The ribonucleoprotein complex telomerase provides the physiological mechanism that maintains telomere length by adding repetitive hexanucleotide repeats with the sequence 5′-TTAGGG-3′ to telomeres. Reactivation of telomerase has been observed in the majority of human cancers [8]. In this context, telomerase reverse transcriptase (TERT) serves as the catalytic subunit of the telomerase complex and has been shown to contribute to the immortalization
of cancer cells [7]. However, the underlying mechanism of TERT reactivation in cancer cells was an unresolved issue [9]. Recently, highly recurrent somatic mutations in the promoter region of the TERT gene have been detected [10]. The most frequent mutations Compound C nmr were a single cytosine exchange to Panobinostat solubility dmso thymine at chromosome 5 base position 1,295,228 (C228T) or less frequently at base position 1,295,250 (C250T) (-124 and -146 bp from ATG start site,
respectively). These TERT mutations lead to a new binding motif for E-twenty six/ternary complex factors (Ets/TCF) transcription factors and results in an up to 4-fold increase of TERT promoter activity in reporter gene assays [11, 12]. First described in melanomas [11, 12], TERT promoter mutations have subsequently been found in many other human cancer types, with highest frequencies in GW4869 ic50 subtypes of CNS tumors, in a number of malignancies of epithelial origin including bladder carcinomas, thyroid carcinomas, and hepatocellular carcinomas, and in atypical fibroxanthomas and in dermal pleomorphic sarcomas [13–26]. Accordingly, TERT promoter mutations belong to the most common somatic Ketotifen genetic lesions in human cancers.
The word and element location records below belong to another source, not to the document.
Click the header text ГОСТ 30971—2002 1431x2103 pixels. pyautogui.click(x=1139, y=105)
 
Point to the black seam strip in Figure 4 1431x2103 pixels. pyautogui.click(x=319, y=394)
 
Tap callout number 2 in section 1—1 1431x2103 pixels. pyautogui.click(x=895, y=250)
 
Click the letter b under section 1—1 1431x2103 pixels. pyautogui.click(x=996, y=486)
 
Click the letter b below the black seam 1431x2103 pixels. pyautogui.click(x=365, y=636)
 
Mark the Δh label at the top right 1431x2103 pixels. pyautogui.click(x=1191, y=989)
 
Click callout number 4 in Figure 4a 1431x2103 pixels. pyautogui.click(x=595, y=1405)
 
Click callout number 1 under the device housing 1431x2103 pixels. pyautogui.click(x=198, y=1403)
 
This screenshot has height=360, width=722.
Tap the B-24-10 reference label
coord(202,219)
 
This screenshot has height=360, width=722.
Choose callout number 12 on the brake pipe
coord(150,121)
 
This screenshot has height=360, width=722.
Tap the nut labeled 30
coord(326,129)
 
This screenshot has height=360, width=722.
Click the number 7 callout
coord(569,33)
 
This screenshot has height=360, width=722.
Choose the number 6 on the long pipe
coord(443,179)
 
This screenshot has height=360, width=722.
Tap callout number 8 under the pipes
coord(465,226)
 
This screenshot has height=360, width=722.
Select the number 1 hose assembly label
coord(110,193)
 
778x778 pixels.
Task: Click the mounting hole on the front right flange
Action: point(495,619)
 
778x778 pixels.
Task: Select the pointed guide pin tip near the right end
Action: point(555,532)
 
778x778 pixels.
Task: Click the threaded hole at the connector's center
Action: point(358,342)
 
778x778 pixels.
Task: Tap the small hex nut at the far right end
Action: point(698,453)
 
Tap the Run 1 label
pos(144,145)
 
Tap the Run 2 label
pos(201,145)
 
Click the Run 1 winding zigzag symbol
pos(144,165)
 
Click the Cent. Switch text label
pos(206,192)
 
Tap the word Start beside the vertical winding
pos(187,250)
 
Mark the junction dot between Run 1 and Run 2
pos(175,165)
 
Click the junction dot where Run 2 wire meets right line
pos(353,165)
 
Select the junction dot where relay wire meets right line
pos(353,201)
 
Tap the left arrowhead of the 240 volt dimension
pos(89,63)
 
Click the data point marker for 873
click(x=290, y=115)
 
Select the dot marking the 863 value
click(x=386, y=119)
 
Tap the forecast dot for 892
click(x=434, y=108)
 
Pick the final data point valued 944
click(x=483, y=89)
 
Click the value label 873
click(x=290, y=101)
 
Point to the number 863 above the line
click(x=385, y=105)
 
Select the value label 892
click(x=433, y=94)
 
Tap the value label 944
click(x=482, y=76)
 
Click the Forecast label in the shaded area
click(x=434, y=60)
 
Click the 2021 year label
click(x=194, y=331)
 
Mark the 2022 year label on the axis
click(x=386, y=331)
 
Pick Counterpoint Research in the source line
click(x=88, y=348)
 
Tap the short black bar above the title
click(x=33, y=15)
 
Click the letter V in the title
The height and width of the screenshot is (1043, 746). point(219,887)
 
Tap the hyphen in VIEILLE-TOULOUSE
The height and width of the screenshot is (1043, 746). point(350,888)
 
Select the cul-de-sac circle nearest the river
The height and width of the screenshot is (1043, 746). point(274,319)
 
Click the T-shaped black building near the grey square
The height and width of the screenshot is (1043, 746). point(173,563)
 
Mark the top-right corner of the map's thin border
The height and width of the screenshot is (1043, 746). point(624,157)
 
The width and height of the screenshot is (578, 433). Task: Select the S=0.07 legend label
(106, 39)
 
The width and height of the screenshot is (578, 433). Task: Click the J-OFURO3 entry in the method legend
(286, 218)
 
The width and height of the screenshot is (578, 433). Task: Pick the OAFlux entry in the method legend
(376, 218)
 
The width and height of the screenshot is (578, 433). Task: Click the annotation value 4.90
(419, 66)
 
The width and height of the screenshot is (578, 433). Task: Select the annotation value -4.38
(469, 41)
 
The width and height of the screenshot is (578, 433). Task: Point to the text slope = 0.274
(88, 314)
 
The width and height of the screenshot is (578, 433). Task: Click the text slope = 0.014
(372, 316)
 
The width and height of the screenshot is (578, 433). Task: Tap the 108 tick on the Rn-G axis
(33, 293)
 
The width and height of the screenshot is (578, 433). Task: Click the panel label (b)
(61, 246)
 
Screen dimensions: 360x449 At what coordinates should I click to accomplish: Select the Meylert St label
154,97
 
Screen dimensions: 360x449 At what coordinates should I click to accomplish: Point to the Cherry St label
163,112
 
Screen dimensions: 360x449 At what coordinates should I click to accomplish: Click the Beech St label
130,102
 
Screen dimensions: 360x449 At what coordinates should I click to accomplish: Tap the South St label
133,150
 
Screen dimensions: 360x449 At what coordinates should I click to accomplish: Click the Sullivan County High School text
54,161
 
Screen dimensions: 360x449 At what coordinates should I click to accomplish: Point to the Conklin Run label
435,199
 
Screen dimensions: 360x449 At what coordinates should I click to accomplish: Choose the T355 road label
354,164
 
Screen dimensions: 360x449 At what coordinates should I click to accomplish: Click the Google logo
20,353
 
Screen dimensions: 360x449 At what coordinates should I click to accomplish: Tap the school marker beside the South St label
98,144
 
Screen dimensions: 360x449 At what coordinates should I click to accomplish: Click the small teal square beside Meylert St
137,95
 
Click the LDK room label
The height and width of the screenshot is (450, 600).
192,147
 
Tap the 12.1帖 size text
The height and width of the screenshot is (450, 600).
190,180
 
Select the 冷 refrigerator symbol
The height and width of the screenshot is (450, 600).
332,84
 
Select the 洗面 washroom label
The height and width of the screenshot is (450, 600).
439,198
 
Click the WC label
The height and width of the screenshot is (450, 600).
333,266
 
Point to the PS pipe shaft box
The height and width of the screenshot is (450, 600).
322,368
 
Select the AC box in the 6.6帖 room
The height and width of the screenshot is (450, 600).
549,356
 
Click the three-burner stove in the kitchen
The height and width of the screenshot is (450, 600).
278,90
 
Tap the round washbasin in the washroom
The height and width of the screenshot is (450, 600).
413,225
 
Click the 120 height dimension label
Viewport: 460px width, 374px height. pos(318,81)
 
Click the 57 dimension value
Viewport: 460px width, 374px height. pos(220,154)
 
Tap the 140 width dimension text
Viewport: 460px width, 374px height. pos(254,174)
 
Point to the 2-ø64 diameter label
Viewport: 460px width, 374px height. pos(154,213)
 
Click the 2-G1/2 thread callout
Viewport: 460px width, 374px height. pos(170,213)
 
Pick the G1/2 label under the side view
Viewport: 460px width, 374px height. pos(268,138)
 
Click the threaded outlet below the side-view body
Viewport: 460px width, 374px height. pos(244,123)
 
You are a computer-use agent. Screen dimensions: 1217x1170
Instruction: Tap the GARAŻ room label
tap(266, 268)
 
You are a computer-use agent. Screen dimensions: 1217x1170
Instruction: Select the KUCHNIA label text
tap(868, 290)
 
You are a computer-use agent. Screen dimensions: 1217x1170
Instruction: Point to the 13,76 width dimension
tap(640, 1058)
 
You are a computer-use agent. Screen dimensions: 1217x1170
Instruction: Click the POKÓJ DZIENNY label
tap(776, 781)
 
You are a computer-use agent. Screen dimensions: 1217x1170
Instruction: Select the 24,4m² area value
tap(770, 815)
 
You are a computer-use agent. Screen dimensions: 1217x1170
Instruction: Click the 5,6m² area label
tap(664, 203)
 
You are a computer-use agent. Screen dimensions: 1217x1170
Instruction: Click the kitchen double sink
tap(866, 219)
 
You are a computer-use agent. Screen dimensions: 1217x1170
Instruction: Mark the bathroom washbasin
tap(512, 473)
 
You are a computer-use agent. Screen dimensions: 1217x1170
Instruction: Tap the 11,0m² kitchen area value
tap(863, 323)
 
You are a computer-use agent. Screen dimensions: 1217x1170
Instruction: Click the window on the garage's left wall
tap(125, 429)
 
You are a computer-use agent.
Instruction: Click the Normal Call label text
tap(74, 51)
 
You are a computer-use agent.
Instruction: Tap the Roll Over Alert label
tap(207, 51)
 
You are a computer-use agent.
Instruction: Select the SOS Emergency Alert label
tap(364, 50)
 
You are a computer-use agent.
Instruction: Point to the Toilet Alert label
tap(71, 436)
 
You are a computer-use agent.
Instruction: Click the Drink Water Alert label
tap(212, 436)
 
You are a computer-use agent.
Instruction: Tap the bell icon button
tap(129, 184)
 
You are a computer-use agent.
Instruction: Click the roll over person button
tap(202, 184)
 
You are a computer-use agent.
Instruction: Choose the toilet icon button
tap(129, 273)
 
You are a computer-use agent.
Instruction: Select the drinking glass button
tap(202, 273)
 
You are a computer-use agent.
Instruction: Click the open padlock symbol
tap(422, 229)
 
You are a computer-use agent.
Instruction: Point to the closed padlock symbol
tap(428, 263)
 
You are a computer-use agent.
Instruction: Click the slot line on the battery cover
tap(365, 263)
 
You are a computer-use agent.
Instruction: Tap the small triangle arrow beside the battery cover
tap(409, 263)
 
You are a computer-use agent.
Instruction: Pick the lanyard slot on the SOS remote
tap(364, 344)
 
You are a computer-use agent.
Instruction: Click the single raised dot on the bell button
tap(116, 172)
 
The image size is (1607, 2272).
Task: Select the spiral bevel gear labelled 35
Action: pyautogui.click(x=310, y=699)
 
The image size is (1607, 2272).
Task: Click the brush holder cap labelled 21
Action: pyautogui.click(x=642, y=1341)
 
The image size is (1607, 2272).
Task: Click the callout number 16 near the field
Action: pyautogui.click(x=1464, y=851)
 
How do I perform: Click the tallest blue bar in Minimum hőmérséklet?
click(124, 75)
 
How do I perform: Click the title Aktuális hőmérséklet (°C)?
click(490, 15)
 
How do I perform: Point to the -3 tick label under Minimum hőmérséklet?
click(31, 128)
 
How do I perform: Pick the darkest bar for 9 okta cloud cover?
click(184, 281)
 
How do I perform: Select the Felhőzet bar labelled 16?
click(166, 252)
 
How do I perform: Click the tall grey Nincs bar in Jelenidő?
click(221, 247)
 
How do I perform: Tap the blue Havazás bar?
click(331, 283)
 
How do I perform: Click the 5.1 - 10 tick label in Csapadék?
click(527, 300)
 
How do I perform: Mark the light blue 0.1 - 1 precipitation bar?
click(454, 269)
A study by Killela et al. investigated a broad range of human cancers for TERT promoter mutations, including soft tissue sarcomas [16]. However, the case number of single STS entities was limited
and a number of subtypes were not comprised. Therefore, the present study was conducted to investigate the prevalence of TERT promoter mutations in a comprehensive series of 341 soft tissue tumors comprised of 16 types including rare entities and in 16 cell lines of seven sarcoma types. Further, we looked for associations, if any, with clinicopathological parameters. Materials and methods Sarcoma samples and clinicopathological characteristics The sarcoma tissue samples were collected at the Institute of Pathology, University of Heidelberg, and diagnoses were confirmed by three sarcoma pathologists (GM, WH and EW). Diagnoses were based on standard histopathological criteria in conjunction with immunohistological and molecular analysis according to the current WHO classification of tumors [1]. Only samples with at least 80% vital tumor cells were selected for the analysis. The study was approved by the ethics committee, medical faculty of heidelberg University (No. 206/2005, 207/2005). The clinicopathological characteristics are shown in Additional file 1: Table S1.